→ PROBLEM DESCRIPTION: Put every line of the rows below into a JSON list of strings, one string per line, and leave out the blank lines.

→ RECORDED INFORMATION:
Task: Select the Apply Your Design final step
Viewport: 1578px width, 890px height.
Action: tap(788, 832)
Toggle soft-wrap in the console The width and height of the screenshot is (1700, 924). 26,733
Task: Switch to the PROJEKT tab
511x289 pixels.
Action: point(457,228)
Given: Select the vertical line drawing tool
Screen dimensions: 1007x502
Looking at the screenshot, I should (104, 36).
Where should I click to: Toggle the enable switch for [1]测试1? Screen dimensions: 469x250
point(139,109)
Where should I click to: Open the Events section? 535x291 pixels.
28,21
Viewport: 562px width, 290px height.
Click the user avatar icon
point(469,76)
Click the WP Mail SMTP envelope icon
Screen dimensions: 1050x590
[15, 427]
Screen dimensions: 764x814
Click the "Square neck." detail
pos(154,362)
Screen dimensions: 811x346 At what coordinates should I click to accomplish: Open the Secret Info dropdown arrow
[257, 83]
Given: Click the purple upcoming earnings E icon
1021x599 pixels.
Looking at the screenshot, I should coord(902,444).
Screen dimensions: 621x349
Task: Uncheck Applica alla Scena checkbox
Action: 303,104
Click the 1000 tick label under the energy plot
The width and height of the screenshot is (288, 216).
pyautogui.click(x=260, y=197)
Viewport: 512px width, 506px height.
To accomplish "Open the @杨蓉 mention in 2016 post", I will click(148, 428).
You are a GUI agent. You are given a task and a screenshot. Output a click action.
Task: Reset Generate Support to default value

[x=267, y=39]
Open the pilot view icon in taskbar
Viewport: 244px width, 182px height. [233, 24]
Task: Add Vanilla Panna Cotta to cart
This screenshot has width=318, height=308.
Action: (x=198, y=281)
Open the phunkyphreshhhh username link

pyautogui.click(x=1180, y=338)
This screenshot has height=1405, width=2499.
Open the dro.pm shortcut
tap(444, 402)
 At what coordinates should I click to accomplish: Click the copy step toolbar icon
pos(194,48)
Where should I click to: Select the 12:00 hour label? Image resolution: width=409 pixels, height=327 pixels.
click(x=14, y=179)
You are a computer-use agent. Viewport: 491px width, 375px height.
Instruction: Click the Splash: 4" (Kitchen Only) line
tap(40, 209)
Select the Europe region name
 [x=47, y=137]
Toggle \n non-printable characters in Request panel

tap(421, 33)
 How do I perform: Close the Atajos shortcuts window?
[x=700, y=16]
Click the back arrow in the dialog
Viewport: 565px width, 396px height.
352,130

→ RESPONSE FOR THIS EXERCISE:
[
  "Task: Select the Apply Your Design final step",
  "Viewport: 1578px width, 890px height.",
  "Action: tap(788, 832)",
  "Toggle soft-wrap in the console The width and height of the screenshot is (1700, 924). 26,733",
  "Task: Switch to the PROJEKT tab",
  "511x289 pixels.",
  "Action: point(457,228)",
  "Given: Select the vertical line drawing tool",
  "Screen dimensions: 1007x502",
  "Looking at the screenshot, I should (104, 36).",
  "Where should I click to: Toggle the enable switch for [1]测试1? Screen dimensions: 469x250",
  "point(139,109)",
  "Where should I click to: Open the Events section? 535x291 pixels.",
  "28,21",
  "Viewport: 562px width, 290px height.",
  "Click the user avatar icon",
  "point(469,76)",
  "Click the WP Mail SMTP envelope icon",
  "Screen dimensions: 1050x590",
  "[15, 427]",
  "Screen dimensions: 764x814",
  "Click the \"Square neck.\" detail",
  "pos(154,362)",
  "Screen dimensions: 811x346 At what coordinates should I click to accomplish: Open the Secret Info dropdown arrow",
  "[257, 83]",
  "Given: Click the purple upcoming earnings E icon",
  "1021x599 pixels.",
  "Looking at the screenshot, I should coord(902,444).",
  "Screen dimensions: 621x349",
  "Task: Uncheck Applica alla Scena checkbox",
  "Action: 303,104",
  "Click the 1000 tick label under the energy plot",
  "The width and height of the screenshot is (288, 216).",
  "pyautogui.click(x=260, y=197)",
  "Viewport: 512px width, 506px height.",
  "To accomplish \"Open the @杨蓉 mention in 2016 post\", I will click(148, 428).",
  "You are a GUI agent. You are given a task and a screenshot. Output a click action.",
  "Task: Reset Generate Support to default value",
  "[x=267, y=39]",
  "Open the pilot view icon in taskbar",
  "Viewport: 244px width, 182px height. [233, 24]",
  "Task: Add Vanilla Panna Cotta to cart",
  "This screenshot has width=318, height=308.",
  "Action: (x=198, y=281)",
  "Open the phunkyphreshhhh username link",
  "pyautogui.click(x=1180, y=338)",
  "This screenshot has height=1405, width=2499.",
  "Open the dro.pm shortcut",
  "tap(444, 402)",
  " At what coordinates should I click to accomplish: Click the copy step toolbar icon",
  "pos(194,48)",
  "Where should I click to: Select the 12:00 hour label? Image resolution: width=409 pixels, height=327 pixels.",
  "click(x=14, y=179)",
  "You are a computer-use agent. Viewport: 491px width, 375px height.",
  "Instruction: Click the Splash: 4\" (Kitchen Only) line",
  "tap(40, 209)",
  "Select the Europe region name",
  " [x=47, y=137]",
  "Toggle \\n non-printable characters in Request panel",
  "tap(421, 33)",
  " How do I perform: Close the Atajos shortcuts window?",
  "[x=700, y=16]",
  "Click the back arrow in the dialog",
  "Viewport: 565px width, 396px height.",
  "352,130"
]